● **YOUR INSTRUCTIONS**:
Among the entries, which lines carry the string "chip"? Copy every one.

[Dataset excerpts]

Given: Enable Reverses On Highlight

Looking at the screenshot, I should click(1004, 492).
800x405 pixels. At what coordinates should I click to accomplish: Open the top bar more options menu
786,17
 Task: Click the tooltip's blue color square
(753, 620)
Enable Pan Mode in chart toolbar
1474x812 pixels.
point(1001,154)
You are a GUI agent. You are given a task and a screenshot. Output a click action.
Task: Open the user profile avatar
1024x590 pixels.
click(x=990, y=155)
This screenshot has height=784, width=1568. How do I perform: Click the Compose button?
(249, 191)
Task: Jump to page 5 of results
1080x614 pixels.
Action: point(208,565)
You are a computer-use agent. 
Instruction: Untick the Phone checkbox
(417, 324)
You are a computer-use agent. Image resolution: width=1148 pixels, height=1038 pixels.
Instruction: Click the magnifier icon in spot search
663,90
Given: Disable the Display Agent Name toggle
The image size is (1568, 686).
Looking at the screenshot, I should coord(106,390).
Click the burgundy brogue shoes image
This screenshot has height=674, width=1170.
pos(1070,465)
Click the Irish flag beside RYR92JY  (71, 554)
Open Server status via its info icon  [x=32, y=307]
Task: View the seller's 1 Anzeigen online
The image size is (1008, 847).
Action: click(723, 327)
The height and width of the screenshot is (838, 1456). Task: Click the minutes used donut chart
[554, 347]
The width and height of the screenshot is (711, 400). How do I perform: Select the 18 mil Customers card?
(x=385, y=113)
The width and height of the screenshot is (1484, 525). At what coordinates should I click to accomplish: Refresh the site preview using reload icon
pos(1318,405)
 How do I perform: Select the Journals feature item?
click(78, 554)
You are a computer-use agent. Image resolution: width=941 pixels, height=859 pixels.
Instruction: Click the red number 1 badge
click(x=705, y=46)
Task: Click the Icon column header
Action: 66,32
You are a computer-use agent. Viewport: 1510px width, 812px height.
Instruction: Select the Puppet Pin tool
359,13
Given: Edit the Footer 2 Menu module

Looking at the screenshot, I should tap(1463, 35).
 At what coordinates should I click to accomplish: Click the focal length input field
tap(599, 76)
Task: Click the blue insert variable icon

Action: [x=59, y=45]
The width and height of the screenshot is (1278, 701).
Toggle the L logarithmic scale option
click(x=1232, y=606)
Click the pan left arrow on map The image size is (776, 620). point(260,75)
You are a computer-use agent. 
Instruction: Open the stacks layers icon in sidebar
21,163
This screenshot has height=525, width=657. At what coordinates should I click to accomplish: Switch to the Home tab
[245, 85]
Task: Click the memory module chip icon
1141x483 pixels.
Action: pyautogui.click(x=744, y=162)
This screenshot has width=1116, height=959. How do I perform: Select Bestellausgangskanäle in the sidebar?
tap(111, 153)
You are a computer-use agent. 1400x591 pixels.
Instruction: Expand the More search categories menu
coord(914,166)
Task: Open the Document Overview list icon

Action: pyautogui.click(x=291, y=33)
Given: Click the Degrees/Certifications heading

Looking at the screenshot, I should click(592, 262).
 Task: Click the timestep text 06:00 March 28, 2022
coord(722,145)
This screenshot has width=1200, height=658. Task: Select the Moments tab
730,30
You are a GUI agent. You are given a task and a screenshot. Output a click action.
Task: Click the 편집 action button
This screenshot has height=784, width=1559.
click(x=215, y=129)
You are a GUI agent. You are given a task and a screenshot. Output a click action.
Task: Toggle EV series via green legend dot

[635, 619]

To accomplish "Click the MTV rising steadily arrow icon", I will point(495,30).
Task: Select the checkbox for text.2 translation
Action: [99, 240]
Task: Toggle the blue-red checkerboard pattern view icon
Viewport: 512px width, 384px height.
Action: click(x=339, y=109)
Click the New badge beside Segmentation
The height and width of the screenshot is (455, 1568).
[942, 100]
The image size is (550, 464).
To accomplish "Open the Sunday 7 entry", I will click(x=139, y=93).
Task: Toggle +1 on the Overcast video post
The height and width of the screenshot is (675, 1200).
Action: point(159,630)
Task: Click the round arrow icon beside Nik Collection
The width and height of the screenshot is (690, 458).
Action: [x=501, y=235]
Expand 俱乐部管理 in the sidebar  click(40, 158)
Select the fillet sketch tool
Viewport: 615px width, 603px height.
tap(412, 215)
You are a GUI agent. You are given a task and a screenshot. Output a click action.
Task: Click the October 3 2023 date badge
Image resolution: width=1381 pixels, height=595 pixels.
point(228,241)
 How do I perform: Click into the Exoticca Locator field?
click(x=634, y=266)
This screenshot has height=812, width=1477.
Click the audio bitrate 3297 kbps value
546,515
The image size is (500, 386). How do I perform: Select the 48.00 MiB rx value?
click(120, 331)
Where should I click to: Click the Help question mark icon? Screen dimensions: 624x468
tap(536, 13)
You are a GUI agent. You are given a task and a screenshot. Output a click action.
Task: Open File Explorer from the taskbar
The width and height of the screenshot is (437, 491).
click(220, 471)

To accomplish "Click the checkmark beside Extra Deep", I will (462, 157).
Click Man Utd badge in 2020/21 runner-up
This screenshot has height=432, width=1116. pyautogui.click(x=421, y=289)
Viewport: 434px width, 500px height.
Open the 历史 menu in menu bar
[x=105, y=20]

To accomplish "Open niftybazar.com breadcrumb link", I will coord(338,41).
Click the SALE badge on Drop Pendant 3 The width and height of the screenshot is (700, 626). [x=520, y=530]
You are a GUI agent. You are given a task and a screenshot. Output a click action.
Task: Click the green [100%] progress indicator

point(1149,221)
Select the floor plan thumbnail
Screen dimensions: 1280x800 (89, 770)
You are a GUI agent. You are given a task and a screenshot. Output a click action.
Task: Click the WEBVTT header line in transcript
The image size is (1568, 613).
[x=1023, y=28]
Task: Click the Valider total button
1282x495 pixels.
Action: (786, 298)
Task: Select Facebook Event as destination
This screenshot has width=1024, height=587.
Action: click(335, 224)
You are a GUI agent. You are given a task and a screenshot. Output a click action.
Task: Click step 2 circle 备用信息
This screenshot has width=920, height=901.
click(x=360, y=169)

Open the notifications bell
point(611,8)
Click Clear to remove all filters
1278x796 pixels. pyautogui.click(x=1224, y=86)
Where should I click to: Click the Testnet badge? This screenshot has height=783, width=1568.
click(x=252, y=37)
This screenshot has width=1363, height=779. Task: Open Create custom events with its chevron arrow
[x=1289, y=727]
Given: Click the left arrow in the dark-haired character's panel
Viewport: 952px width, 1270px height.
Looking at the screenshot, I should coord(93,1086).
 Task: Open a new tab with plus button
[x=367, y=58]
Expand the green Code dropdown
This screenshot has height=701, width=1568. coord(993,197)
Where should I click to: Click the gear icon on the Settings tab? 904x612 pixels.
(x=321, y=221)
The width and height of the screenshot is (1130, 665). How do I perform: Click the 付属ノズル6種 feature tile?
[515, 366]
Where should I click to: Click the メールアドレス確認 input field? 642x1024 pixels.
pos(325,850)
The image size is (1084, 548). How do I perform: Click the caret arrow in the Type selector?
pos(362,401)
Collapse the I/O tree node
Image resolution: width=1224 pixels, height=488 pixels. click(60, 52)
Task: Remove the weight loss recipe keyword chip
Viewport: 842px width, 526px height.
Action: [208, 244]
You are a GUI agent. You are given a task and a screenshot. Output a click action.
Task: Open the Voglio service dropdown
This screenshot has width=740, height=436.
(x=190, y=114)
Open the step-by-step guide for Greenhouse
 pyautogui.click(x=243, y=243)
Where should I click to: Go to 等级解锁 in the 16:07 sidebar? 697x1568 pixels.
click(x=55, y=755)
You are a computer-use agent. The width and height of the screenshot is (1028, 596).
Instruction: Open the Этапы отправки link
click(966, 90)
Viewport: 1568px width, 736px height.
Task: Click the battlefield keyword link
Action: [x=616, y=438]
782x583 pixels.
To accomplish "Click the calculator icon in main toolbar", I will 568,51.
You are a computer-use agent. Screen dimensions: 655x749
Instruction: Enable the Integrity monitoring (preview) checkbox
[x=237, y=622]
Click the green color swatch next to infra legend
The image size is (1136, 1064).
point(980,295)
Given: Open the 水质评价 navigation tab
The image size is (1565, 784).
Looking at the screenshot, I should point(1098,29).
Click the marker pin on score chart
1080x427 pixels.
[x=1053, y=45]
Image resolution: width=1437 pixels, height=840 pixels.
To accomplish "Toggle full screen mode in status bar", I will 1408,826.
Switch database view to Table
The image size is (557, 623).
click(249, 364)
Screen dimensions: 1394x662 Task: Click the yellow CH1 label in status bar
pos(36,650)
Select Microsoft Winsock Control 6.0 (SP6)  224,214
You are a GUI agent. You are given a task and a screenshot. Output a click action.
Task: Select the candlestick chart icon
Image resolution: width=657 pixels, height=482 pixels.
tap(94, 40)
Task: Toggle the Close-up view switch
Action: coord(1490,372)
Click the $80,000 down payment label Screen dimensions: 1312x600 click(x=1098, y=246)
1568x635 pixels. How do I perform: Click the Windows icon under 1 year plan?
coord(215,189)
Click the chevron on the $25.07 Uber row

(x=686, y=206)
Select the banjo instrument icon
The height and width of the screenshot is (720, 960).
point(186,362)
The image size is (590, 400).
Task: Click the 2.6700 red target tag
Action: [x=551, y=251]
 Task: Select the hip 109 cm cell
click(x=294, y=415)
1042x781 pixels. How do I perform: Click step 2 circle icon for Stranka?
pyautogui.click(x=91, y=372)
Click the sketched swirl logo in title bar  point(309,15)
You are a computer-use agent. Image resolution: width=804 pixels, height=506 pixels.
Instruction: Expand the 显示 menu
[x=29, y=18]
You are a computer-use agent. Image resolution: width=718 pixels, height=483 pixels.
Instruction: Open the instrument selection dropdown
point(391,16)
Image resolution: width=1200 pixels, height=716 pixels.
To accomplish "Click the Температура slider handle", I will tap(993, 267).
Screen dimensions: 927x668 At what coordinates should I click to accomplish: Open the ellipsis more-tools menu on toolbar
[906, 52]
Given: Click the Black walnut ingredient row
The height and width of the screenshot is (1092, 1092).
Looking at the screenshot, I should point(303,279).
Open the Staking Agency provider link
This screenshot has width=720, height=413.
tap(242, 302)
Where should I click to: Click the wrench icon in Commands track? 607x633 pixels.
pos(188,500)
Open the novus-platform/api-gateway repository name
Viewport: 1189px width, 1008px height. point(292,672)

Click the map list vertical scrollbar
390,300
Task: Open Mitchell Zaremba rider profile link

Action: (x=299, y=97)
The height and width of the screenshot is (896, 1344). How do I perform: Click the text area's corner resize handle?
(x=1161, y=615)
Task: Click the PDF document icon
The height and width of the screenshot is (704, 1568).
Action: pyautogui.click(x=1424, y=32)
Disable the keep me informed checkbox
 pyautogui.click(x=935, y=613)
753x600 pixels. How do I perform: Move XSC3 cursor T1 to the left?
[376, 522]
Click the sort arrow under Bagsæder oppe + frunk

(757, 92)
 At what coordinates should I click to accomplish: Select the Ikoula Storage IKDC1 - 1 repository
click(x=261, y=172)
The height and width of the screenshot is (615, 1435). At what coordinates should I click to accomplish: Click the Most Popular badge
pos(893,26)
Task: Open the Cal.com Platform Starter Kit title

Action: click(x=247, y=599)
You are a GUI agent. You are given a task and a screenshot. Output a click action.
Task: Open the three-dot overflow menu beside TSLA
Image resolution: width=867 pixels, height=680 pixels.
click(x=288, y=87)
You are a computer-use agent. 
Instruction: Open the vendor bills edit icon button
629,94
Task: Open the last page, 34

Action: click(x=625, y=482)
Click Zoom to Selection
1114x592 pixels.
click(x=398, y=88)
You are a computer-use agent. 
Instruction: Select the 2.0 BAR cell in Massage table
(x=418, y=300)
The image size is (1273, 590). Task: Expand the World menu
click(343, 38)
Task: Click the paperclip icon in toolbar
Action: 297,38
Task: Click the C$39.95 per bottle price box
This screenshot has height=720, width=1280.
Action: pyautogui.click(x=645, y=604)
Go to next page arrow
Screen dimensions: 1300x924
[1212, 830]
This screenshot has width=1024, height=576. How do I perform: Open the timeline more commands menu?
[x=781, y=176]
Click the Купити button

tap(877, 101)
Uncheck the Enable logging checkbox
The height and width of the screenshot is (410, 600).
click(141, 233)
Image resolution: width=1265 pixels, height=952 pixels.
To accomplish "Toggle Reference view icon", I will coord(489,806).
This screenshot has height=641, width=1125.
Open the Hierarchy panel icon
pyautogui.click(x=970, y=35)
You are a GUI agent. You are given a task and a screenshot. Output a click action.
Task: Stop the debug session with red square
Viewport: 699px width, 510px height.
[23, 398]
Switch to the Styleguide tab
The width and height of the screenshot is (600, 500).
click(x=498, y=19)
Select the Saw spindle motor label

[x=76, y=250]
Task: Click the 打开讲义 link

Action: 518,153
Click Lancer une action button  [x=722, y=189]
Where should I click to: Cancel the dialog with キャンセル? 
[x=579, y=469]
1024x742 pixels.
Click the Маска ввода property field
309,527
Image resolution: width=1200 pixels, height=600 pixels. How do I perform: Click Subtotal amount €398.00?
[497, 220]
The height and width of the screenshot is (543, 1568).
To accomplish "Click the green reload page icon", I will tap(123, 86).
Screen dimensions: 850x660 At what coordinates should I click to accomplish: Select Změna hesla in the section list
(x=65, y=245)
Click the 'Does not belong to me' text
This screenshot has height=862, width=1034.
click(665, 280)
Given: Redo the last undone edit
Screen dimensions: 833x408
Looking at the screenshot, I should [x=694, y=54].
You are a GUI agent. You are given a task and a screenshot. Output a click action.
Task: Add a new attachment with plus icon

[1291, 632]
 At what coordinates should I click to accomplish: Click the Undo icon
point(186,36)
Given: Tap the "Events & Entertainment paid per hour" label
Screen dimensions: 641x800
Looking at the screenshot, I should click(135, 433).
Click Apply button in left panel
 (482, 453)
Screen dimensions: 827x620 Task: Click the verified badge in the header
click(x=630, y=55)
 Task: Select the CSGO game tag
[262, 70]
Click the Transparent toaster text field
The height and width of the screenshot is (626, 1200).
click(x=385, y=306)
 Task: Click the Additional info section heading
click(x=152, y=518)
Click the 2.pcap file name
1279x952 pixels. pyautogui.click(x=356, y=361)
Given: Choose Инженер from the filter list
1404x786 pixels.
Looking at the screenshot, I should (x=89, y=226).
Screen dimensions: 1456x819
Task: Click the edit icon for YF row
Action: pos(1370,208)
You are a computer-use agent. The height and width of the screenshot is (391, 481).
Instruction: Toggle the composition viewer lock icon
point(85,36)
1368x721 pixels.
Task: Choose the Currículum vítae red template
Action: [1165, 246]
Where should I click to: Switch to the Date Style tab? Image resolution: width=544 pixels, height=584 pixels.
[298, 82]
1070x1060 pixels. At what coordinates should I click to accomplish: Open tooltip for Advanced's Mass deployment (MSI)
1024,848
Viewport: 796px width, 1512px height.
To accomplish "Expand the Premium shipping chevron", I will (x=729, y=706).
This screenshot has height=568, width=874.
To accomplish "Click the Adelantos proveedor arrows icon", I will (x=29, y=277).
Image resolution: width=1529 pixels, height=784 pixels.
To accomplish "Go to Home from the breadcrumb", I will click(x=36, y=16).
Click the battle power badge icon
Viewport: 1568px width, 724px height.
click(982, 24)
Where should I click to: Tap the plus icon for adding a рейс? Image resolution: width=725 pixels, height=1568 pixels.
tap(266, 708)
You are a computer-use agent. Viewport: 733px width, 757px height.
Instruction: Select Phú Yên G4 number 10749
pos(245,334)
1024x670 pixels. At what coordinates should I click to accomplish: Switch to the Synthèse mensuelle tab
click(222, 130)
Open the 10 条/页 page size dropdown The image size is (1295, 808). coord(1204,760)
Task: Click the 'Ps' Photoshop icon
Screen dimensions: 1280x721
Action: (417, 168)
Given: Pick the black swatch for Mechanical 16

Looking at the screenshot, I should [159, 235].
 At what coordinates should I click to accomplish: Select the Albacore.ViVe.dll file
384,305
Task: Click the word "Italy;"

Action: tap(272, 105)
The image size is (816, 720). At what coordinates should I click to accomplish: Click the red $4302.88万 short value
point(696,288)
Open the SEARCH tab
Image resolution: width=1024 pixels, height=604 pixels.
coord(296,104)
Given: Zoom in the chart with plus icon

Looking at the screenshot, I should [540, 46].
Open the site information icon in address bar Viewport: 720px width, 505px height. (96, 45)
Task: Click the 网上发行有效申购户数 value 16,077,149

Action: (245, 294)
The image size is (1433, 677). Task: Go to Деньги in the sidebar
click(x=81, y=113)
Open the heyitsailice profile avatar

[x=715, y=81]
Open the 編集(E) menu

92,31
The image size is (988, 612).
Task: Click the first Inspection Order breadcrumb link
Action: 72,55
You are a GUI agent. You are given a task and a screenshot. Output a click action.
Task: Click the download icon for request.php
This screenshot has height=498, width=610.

● **SOLVED EXERCISE**:
Task: Click the memory module chip icon
Task: Remove the weight loss recipe keyword chip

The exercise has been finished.